Solamente i folli, i veri eroi che si lanciano a discapito di tutto e tutti, hanno il coraggio di intraprendere un percorso all’interno della propria mostruosità, nell’abisso che non può che sorridere di rimando allo sguardo che lo scruta. Ecco che questi incoscienti, forti della speranza di poter aiutare i loro compagni ancora incatenati al fondo della loro platonica caverna, cercando disperatamente di reggere la vista di quello che li attanaglia nel profondo, che li ha terrorizzati così tanto un tempo da farli scappare lontano, illudendosi che avrebbero potuto allontanarsi da se stessi: “Per quanto tu abbia attraversato un grande mare, per quanto, come dice il nostro Virgilio, si allontanino terre e città, ti seguiranno i tuoi difetti dovunque giungerai” scrisse Seneca nelle “Lettere morali a Lucilio”. Il loro fine, visto che sono dotati della capacità di vedere ciò che agli altri risulta invisibile, è tentare di trovare le parole per raccontare ai loro fratelli ciò che sono riusciti a scorgere, una vaga descrizione di cosa c’è in quelle profondità insondabili e che sfuggono alla capacità delle nostre parole. Così come sono indefinibili le cieche, mute, stolide abominazioni la cui anima è Nyarlathotep, l’antico incubo sgorgato dall’inchiostro di H.P. Lovecraft, così è quella tenebra che alcuni provano a raffigurare con i propri umani, forse persin troppo umani strumenti. Ma così come il fumo, quel mostro scivola tra le dita lasciando il nulla dietro di sé e una duplice sensazione nelle mani dei folli: la frustrazione di aver fallito e la speranza di volerci riprovare, di voler tentare ancora e mettere sotto scacco un nemico imbattibile.

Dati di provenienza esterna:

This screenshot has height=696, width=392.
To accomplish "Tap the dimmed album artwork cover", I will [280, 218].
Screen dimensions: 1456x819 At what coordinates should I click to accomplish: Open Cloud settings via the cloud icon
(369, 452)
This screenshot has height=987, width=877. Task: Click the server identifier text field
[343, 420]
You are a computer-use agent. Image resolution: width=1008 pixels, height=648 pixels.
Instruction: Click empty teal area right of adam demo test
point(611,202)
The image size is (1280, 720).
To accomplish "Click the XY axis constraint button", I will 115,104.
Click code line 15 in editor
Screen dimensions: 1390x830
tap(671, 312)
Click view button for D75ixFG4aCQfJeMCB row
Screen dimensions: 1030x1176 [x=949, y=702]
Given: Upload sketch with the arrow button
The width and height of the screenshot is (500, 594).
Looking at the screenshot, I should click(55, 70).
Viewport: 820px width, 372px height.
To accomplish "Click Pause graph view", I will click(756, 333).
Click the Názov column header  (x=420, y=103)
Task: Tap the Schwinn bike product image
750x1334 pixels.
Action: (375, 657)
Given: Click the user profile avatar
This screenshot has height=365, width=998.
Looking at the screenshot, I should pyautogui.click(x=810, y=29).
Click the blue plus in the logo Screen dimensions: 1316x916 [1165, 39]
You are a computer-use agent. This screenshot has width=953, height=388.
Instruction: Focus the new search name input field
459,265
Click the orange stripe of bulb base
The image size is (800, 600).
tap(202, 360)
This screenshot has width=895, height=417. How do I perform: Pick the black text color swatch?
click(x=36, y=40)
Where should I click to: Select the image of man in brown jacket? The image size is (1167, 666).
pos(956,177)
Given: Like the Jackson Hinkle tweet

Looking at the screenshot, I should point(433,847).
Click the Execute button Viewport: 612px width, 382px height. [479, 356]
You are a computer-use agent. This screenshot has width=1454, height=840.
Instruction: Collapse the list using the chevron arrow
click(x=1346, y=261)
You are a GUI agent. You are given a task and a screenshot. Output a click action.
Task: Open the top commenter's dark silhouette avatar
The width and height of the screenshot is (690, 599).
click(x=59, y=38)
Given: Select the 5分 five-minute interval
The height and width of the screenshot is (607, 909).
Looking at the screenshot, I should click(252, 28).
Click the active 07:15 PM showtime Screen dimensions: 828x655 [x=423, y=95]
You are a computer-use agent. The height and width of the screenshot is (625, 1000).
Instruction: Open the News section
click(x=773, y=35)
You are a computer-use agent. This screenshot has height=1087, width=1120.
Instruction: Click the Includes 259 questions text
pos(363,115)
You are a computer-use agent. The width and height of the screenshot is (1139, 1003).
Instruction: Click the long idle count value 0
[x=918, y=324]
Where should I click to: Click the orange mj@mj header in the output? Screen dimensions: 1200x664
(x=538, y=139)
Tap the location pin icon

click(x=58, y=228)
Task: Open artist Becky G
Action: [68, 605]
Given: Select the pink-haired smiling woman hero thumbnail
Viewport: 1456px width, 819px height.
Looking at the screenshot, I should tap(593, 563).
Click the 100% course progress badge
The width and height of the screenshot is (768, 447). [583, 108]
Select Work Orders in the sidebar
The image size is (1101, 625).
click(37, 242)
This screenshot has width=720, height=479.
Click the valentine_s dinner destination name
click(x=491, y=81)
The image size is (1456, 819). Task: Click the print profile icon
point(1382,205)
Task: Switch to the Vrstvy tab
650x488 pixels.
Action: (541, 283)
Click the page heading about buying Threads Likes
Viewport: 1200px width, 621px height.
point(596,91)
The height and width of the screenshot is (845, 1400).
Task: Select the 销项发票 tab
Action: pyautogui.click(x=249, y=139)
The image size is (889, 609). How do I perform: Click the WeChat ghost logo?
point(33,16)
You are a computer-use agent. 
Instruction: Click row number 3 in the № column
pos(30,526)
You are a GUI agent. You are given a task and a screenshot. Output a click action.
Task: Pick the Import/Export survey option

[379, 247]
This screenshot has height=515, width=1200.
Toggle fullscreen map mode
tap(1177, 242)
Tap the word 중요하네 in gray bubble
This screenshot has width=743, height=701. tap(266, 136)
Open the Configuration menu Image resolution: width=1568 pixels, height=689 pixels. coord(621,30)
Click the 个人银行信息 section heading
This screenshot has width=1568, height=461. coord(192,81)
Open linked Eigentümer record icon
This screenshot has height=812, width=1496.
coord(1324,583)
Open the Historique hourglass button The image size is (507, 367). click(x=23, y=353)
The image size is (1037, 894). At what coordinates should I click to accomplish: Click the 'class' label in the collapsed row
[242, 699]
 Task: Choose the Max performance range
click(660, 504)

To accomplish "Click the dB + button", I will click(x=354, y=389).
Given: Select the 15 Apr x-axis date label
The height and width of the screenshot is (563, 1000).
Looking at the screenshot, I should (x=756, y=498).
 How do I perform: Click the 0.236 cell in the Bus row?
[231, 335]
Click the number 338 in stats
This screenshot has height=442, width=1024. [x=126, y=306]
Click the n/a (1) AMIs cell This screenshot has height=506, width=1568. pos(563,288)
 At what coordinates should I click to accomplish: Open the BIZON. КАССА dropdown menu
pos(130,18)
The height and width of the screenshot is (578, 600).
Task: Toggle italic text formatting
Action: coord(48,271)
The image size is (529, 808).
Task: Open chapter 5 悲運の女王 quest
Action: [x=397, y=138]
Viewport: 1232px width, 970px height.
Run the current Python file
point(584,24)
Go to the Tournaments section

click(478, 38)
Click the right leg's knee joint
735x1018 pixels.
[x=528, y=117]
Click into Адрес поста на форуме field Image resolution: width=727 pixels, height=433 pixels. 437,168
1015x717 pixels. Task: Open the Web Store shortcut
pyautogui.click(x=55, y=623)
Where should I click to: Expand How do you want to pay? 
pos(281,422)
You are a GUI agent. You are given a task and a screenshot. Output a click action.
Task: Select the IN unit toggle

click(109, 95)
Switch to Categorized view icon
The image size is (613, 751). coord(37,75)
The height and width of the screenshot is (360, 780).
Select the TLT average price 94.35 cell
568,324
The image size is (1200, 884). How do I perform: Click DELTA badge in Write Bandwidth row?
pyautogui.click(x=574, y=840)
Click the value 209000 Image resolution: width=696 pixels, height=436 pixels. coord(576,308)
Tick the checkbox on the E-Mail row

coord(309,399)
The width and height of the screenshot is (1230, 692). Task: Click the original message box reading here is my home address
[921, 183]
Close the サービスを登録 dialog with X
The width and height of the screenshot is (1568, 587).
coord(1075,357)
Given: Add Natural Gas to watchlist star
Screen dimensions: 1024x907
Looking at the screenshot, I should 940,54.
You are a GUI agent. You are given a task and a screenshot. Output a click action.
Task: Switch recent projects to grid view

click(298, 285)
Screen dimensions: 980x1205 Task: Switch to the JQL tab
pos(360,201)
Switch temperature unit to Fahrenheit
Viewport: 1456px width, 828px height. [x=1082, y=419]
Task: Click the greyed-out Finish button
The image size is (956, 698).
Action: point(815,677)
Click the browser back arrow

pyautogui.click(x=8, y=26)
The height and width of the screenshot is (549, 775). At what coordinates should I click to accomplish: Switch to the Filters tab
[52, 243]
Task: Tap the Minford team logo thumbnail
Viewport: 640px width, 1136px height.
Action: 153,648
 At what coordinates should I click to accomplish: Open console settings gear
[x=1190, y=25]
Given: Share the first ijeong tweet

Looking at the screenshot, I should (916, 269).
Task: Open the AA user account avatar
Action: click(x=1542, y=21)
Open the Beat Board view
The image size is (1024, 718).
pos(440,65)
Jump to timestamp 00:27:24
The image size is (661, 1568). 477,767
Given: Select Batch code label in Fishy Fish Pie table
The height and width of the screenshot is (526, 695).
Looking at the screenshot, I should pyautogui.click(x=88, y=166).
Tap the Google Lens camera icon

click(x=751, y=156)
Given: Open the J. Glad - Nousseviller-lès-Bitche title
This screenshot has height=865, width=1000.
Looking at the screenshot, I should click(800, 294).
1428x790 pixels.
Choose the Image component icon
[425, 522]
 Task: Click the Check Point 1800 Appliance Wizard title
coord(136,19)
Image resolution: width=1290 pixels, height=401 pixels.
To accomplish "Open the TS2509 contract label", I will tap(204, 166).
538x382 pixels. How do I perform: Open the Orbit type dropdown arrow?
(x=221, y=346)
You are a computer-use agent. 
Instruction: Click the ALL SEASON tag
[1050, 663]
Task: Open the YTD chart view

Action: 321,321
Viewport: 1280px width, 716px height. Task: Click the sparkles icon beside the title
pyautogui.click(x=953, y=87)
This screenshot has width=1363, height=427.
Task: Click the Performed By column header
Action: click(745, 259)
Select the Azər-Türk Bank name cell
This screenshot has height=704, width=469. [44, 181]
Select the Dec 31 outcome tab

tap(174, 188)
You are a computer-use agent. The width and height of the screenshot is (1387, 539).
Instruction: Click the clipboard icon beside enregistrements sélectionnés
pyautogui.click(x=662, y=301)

Così come Batman, un folle che s’è spinto così in là d’abbracciare la propria pazzia, non potrà mai vincere contro Joker, non giungerà mai il giorno della vittoria definitiva. Un giorno, chissà, i mostri si risveglieranno ed inizieranno a fuoriuscire dai nostri letti, dalle nostre case, dalle nostre cantine, dalle nostre fabbriche e, così come i ratti de “La peste” di Albert Camus, andranno a morire in una città felice, costruita sopra i morti mostri che attendono sognando.